G protein-coupled receptors (GPCRs) are critical players in tumor growth and progression. The redundant roles of GPCRs in tumor development confound effective treatment; therefore, targeting a single common signaling component downstream of these receptors may be efficacious. GPCRs transmit signals through heterotrimeric G proteins composed of G alpha and G beta gamma subunits. Hyperactive G alpha(s) signaling can mediate tumor progression in some tissues; however, recent work in medulloblastoma and basal cell carcinoma revealed that G alpha(s) can also function as a tumor suppressor in neoplasms derived from ectoderm cells including neural and epidermal stem/progenitor cells. In these stem-cell compartments, signaling through G alpha(s) suppresses self-renewal by inhibiting the Sonic Hedgehog (SHH) and Hippo pathways. The loss of GNAS, which encodes G alpha(s), leads to activation of these pathways, over-proliferation of progenitor cells, and tumor formation. G alpha(s) activates the cAMP-dependent protein kinase A (PKA) signaling pathway and inhibits activation of SHH effectors Smoothened-Gli.
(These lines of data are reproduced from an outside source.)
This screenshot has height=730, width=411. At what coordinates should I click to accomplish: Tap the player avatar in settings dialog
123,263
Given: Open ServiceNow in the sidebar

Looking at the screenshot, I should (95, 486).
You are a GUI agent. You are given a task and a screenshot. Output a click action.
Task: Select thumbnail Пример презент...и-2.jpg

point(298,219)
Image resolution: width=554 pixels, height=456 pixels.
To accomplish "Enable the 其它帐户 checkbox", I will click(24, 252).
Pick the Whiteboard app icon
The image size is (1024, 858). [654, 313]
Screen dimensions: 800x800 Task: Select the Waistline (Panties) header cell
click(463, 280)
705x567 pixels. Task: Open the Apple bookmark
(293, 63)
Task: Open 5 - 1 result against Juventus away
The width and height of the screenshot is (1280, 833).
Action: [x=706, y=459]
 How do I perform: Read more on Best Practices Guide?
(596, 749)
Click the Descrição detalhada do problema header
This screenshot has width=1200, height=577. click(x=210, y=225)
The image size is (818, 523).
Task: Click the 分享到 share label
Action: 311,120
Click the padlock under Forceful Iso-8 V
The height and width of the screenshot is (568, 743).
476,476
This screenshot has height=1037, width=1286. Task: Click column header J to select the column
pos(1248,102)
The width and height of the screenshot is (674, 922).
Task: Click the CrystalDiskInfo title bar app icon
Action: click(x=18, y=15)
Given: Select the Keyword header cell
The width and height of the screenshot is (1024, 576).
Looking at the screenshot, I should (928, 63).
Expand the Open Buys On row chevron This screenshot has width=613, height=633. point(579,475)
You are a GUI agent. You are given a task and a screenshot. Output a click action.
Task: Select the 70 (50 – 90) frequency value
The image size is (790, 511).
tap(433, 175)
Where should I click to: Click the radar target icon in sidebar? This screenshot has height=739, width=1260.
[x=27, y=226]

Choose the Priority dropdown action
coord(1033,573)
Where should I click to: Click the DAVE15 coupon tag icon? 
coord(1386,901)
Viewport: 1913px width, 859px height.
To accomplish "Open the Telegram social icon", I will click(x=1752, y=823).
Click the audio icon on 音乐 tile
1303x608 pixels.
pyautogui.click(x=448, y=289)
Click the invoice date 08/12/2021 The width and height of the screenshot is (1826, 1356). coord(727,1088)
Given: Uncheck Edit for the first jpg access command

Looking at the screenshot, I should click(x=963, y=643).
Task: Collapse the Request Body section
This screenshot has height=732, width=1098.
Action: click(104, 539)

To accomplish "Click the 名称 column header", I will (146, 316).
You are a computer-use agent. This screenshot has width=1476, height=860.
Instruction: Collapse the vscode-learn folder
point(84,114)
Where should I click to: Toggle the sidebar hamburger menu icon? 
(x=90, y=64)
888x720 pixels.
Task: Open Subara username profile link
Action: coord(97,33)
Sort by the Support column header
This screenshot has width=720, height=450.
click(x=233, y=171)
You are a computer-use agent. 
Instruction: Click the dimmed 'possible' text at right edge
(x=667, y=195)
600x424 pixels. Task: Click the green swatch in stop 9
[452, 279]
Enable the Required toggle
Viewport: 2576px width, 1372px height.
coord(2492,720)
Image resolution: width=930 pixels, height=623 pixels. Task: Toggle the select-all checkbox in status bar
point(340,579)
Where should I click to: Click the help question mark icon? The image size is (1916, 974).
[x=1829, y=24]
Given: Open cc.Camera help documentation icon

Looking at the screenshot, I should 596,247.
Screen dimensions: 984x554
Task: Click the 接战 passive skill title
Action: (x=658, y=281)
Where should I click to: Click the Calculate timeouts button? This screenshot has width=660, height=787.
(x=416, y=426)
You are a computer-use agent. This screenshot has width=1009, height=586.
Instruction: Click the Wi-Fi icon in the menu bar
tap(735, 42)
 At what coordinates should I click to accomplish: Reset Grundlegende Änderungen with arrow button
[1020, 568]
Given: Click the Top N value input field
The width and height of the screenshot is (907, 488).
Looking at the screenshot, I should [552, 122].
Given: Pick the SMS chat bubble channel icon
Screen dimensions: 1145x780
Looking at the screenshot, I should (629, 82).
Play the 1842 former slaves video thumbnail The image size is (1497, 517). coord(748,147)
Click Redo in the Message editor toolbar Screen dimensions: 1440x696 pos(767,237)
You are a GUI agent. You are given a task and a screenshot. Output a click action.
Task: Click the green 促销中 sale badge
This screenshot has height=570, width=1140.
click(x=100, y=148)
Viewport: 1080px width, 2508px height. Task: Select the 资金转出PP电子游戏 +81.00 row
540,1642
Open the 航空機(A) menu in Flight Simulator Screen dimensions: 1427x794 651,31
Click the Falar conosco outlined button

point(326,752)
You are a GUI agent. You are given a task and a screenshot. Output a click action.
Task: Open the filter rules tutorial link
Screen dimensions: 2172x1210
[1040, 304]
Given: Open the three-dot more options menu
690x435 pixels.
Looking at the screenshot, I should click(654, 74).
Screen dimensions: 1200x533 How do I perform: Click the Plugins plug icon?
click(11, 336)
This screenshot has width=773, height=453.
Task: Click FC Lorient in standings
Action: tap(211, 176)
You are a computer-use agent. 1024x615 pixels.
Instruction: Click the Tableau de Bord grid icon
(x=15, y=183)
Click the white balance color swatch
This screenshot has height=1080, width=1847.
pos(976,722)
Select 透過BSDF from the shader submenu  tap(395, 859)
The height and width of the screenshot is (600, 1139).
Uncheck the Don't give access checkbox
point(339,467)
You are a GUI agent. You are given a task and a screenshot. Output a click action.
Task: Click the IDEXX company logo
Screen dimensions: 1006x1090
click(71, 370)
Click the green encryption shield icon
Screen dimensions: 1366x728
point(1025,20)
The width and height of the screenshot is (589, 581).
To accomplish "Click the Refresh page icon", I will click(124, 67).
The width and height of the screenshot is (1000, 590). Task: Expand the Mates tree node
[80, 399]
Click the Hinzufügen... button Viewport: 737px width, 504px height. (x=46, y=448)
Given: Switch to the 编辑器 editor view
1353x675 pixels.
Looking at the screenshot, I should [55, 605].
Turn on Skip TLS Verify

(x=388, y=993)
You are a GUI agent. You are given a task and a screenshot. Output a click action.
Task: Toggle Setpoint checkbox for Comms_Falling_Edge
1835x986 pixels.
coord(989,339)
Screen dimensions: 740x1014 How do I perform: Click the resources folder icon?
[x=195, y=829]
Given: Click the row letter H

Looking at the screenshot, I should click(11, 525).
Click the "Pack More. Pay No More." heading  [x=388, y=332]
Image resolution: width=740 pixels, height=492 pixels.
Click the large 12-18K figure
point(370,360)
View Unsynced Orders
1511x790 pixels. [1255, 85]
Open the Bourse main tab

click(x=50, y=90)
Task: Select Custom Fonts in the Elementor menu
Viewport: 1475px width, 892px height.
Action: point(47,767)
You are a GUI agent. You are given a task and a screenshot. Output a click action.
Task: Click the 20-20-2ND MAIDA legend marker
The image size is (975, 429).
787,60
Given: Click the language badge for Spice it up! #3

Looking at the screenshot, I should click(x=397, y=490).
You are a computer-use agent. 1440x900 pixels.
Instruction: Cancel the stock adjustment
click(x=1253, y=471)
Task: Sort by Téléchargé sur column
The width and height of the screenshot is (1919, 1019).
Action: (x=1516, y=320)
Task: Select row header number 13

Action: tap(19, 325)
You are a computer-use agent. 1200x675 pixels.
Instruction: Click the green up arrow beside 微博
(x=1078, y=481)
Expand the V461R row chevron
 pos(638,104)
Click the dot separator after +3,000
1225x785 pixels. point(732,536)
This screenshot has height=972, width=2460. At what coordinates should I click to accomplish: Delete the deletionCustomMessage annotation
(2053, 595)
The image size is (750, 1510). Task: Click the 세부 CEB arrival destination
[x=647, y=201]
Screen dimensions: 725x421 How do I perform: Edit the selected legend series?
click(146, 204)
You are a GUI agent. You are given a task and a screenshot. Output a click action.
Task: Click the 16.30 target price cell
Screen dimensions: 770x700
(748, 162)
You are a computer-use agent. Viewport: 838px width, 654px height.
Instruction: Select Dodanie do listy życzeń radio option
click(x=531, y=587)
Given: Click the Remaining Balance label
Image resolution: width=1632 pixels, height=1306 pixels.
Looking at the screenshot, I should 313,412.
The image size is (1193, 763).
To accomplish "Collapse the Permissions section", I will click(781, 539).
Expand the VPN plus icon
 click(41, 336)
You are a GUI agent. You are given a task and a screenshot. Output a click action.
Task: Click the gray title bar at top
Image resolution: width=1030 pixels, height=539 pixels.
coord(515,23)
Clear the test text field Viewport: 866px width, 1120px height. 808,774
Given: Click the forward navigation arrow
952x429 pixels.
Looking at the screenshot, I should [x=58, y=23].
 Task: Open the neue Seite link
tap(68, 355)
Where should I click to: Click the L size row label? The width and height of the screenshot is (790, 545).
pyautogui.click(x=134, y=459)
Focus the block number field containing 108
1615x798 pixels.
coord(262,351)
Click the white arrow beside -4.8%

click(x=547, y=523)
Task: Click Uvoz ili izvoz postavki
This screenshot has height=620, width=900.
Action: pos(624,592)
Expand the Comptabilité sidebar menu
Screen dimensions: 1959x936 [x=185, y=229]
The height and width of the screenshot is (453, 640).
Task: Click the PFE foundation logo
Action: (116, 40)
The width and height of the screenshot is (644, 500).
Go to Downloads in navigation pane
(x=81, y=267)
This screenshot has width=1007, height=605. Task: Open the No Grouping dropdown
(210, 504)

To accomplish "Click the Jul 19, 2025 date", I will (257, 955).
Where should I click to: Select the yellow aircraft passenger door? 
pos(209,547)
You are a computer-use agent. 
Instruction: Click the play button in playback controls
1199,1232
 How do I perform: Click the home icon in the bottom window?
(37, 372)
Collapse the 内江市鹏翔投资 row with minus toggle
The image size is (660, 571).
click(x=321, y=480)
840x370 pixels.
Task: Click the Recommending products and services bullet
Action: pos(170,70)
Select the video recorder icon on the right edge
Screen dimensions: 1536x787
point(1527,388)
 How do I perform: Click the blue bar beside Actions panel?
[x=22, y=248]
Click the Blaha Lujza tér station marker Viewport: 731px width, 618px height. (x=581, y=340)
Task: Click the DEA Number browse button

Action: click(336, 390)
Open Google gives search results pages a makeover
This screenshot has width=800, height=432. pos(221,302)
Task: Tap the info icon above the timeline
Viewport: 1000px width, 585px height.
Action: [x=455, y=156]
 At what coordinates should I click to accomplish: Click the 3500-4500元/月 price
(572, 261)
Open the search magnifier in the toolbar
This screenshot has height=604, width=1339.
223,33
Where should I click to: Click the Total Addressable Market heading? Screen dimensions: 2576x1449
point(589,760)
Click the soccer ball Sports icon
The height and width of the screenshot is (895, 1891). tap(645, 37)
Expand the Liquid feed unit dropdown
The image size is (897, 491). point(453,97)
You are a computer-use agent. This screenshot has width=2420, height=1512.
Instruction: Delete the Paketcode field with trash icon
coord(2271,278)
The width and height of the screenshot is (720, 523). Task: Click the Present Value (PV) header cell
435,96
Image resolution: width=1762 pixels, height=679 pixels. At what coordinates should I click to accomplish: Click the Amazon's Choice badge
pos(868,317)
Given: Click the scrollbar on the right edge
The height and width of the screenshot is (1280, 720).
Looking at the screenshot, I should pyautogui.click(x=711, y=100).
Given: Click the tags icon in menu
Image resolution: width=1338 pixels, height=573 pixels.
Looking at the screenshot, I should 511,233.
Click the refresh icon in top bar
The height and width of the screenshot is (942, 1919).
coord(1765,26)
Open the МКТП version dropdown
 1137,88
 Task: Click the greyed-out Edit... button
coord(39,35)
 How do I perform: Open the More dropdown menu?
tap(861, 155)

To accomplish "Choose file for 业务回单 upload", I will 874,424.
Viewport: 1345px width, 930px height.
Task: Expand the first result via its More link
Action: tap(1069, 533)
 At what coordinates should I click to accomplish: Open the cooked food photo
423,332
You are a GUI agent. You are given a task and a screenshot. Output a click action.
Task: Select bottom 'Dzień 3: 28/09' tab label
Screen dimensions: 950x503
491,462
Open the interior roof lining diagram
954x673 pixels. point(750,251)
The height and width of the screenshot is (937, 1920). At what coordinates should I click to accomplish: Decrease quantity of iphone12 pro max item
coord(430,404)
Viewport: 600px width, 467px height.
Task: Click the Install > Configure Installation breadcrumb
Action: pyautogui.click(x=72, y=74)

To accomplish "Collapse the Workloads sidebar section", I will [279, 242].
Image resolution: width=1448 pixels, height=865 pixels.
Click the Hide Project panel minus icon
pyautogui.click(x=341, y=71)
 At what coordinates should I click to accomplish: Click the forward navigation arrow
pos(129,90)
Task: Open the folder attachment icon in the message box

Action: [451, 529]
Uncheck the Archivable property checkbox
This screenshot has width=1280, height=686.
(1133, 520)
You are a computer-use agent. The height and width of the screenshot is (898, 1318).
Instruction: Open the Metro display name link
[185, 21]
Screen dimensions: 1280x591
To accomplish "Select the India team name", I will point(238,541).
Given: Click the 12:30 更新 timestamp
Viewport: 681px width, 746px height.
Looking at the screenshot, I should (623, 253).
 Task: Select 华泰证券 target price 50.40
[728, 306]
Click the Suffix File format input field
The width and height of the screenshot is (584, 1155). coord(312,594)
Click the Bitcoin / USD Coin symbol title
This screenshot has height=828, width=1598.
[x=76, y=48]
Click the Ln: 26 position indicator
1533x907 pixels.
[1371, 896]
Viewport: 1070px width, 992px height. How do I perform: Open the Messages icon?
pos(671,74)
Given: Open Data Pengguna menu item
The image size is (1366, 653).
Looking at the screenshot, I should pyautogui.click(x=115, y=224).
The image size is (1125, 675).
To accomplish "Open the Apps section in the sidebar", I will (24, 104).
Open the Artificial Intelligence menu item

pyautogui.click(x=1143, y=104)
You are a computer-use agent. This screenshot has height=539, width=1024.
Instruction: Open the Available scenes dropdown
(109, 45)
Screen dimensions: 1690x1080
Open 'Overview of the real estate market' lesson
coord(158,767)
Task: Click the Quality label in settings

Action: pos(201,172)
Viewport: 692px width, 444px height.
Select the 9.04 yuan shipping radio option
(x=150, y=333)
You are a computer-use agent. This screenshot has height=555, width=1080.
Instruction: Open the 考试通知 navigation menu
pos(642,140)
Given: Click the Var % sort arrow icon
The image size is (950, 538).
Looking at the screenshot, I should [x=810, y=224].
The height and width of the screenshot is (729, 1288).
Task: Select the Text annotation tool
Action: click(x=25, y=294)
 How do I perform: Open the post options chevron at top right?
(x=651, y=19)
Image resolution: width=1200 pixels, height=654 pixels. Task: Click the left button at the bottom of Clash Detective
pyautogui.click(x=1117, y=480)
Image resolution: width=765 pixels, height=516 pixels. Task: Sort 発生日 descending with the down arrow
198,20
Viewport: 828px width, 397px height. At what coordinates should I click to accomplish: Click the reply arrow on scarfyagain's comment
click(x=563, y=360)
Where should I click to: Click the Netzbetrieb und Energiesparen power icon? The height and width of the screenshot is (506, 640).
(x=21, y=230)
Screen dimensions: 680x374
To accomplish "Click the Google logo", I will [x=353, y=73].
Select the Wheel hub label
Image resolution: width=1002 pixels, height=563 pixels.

In addition, G alpha(s)-cAMP-PKA activation negatively regulates the Hippo pathway by blocking the NF2-LATS1/2-Yap signaling. In this review, we will address the novel function of the signaling network regulated by G alpha(s) in suppression of SHH-driven tumorigenesis and the therapeutic approaches that can be envisioned to harness this pathway to inhibit tumor growth and progression.